(Collected data)
==============================

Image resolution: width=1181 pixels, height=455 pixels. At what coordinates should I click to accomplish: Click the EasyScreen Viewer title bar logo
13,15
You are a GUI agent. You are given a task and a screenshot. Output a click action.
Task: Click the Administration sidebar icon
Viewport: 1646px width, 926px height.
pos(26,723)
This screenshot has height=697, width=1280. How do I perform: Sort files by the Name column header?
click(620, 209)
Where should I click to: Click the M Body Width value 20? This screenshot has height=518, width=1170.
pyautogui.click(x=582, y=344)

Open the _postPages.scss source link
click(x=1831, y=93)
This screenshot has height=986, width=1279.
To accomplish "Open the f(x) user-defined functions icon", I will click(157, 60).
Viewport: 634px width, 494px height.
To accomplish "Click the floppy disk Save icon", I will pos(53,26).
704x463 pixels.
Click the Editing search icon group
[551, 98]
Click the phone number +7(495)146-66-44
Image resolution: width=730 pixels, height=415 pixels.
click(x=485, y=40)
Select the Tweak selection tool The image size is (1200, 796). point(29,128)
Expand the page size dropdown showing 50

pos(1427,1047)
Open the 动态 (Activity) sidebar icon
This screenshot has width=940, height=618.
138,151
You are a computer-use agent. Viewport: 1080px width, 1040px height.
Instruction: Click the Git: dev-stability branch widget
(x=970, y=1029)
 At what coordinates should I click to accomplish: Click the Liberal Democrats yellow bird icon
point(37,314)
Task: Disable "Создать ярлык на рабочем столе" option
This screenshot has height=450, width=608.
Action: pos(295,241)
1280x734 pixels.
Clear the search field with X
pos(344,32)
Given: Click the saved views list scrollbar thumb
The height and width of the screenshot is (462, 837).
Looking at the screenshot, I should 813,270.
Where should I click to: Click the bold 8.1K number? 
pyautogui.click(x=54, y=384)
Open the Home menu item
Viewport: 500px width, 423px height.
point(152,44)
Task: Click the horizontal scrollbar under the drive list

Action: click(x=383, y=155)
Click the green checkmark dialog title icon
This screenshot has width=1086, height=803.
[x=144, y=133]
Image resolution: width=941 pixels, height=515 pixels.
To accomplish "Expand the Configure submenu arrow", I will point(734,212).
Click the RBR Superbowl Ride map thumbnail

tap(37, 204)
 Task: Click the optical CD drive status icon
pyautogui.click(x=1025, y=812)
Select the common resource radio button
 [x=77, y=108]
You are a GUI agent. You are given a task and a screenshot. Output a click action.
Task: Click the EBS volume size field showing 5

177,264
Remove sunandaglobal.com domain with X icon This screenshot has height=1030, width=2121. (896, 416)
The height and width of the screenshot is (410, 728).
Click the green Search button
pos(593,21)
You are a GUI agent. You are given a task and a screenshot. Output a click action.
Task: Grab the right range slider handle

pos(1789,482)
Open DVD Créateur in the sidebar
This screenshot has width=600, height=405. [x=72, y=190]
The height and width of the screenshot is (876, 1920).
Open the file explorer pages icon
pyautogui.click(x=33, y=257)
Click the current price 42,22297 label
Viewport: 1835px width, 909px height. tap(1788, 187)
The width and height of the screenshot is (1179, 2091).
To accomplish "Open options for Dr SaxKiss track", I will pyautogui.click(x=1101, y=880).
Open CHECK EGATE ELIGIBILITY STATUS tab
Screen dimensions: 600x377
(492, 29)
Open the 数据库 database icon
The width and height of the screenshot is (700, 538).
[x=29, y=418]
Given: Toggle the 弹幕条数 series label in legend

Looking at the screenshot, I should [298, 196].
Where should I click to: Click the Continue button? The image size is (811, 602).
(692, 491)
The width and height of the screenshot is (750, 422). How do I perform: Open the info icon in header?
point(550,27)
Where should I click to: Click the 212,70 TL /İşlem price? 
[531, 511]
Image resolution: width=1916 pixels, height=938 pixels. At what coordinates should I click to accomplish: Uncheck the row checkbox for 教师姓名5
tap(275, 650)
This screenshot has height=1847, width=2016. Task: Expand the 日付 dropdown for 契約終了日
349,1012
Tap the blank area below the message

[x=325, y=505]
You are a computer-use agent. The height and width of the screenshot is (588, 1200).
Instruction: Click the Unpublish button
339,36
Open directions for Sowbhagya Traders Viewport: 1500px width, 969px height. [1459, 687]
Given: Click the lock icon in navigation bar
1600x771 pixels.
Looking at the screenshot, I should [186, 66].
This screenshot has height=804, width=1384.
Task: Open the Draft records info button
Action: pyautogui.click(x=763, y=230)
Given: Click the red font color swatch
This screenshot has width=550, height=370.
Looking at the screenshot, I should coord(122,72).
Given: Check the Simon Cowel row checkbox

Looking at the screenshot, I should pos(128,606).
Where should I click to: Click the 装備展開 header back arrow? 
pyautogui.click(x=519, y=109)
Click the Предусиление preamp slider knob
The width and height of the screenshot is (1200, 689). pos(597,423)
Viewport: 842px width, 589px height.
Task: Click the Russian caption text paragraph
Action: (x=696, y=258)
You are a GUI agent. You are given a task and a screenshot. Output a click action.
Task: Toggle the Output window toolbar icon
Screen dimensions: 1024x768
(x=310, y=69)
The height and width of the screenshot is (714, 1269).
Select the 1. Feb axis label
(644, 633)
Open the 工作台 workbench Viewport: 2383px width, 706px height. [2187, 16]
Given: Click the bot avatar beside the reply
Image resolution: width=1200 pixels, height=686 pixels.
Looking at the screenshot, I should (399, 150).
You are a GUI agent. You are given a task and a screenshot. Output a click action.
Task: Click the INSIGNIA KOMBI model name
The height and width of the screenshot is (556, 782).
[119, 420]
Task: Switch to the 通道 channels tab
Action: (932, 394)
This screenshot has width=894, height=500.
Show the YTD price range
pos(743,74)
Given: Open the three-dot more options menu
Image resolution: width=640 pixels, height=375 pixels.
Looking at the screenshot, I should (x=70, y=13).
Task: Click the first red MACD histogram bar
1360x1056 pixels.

==============================

» **What the exercise asks**:
Please retype each entry above exactly as it is written.

» **Output of the exercise**:
Image resolution: width=1181 pixels, height=455 pixels. At what coordinates should I click to accomplish: Click the EasyScreen Viewer title bar logo
13,15
You are a GUI agent. You are given a task and a screenshot. Output a click action.
Task: Click the Administration sidebar icon
Viewport: 1646px width, 926px height.
pos(26,723)
This screenshot has height=697, width=1280. How do I perform: Sort files by the Name column header?
click(620, 209)
Where should I click to: Click the M Body Width value 20? This screenshot has height=518, width=1170.
pyautogui.click(x=582, y=344)

Open the _postPages.scss source link
click(x=1831, y=93)
This screenshot has height=986, width=1279.
To accomplish "Open the f(x) user-defined functions icon", I will click(157, 60).
Viewport: 634px width, 494px height.
To accomplish "Click the floppy disk Save icon", I will pos(53,26).
704x463 pixels.
Click the Editing search icon group
[551, 98]
Click the phone number +7(495)146-66-44
Image resolution: width=730 pixels, height=415 pixels.
click(x=485, y=40)
Select the Tweak selection tool The image size is (1200, 796). point(29,128)
Expand the page size dropdown showing 50

pos(1427,1047)
Open the 动态 (Activity) sidebar icon
This screenshot has width=940, height=618.
138,151
You are a computer-use agent. Viewport: 1080px width, 1040px height.
Instruction: Click the Git: dev-stability branch widget
(x=970, y=1029)
 At what coordinates should I click to accomplish: Click the Liberal Democrats yellow bird icon
point(37,314)
Task: Disable "Создать ярлык на рабочем столе" option
This screenshot has height=450, width=608.
Action: pos(295,241)
1280x734 pixels.
Clear the search field with X
pos(344,32)
Given: Click the saved views list scrollbar thumb
The height and width of the screenshot is (462, 837).
Looking at the screenshot, I should 813,270.
Where should I click to: Click the bold 8.1K number? 
pyautogui.click(x=54, y=384)
Open the Home menu item
Viewport: 500px width, 423px height.
point(152,44)
Task: Click the horizontal scrollbar under the drive list

Action: click(x=383, y=155)
Click the green checkmark dialog title icon
This screenshot has width=1086, height=803.
[x=144, y=133]
Image resolution: width=941 pixels, height=515 pixels.
To accomplish "Expand the Configure submenu arrow", I will point(734,212).
Click the RBR Superbowl Ride map thumbnail

tap(37, 204)
 Task: Click the optical CD drive status icon
pyautogui.click(x=1025, y=812)
Select the common resource radio button
 [x=77, y=108]
You are a GUI agent. You are given a task and a screenshot. Output a click action.
Task: Click the EBS volume size field showing 5

177,264
Remove sunandaglobal.com domain with X icon This screenshot has height=1030, width=2121. (896, 416)
The height and width of the screenshot is (410, 728).
Click the green Search button
pos(593,21)
You are a GUI agent. You are given a task and a screenshot. Output a click action.
Task: Grab the right range slider handle

pos(1789,482)
Open DVD Créateur in the sidebar
This screenshot has width=600, height=405. [x=72, y=190]
The height and width of the screenshot is (876, 1920).
Open the file explorer pages icon
pyautogui.click(x=33, y=257)
Click the current price 42,22297 label
Viewport: 1835px width, 909px height. tap(1788, 187)
The width and height of the screenshot is (1179, 2091).
To accomplish "Open options for Dr SaxKiss track", I will pyautogui.click(x=1101, y=880).
Open CHECK EGATE ELIGIBILITY STATUS tab
Screen dimensions: 600x377
(492, 29)
Open the 数据库 database icon
The width and height of the screenshot is (700, 538).
[x=29, y=418]
Given: Toggle the 弹幕条数 series label in legend

Looking at the screenshot, I should [298, 196].
Where should I click to: Click the Continue button? The image size is (811, 602).
(692, 491)
The width and height of the screenshot is (750, 422). How do I perform: Open the info icon in header?
point(550,27)
Where should I click to: Click the 212,70 TL /İşlem price? 
[531, 511]
Image resolution: width=1916 pixels, height=938 pixels. At what coordinates should I click to accomplish: Uncheck the row checkbox for 教师姓名5
tap(275, 650)
This screenshot has height=1847, width=2016. Task: Expand the 日付 dropdown for 契約終了日
349,1012
Tap the blank area below the message

[x=325, y=505]
You are a computer-use agent. The height and width of the screenshot is (588, 1200).
Instruction: Click the Unpublish button
339,36
Open directions for Sowbhagya Traders Viewport: 1500px width, 969px height. [1459, 687]
Given: Click the lock icon in navigation bar
1600x771 pixels.
Looking at the screenshot, I should [186, 66].
This screenshot has height=804, width=1384.
Task: Open the Draft records info button
Action: pyautogui.click(x=763, y=230)
Given: Click the red font color swatch
This screenshot has width=550, height=370.
Looking at the screenshot, I should coord(122,72).
Given: Check the Simon Cowel row checkbox

Looking at the screenshot, I should pos(128,606).
Where should I click to: Click the 装備展開 header back arrow? 
pyautogui.click(x=519, y=109)
Click the Предусиление preamp slider knob
The width and height of the screenshot is (1200, 689). pos(597,423)
Viewport: 842px width, 589px height.
Task: Click the Russian caption text paragraph
Action: (x=696, y=258)
You are a GUI agent. You are given a task and a screenshot. Output a click action.
Task: Toggle the Output window toolbar icon
Screen dimensions: 1024x768
(x=310, y=69)
The height and width of the screenshot is (714, 1269).
Select the 1. Feb axis label
(644, 633)
Open the 工作台 workbench Viewport: 2383px width, 706px height. [2187, 16]
Given: Click the bot avatar beside the reply
Image resolution: width=1200 pixels, height=686 pixels.
Looking at the screenshot, I should (399, 150).
You are a GUI agent. You are given a task and a screenshot. Output a click action.
Task: Click the INSIGNIA KOMBI model name
The height and width of the screenshot is (556, 782).
[119, 420]
Task: Switch to the 通道 channels tab
Action: (932, 394)
This screenshot has width=894, height=500.
Show the YTD price range
pos(743,74)
Given: Open the three-dot more options menu
Image resolution: width=640 pixels, height=375 pixels.
Looking at the screenshot, I should (x=70, y=13).
Task: Click the first red MACD histogram bar
1360x1056 pixels.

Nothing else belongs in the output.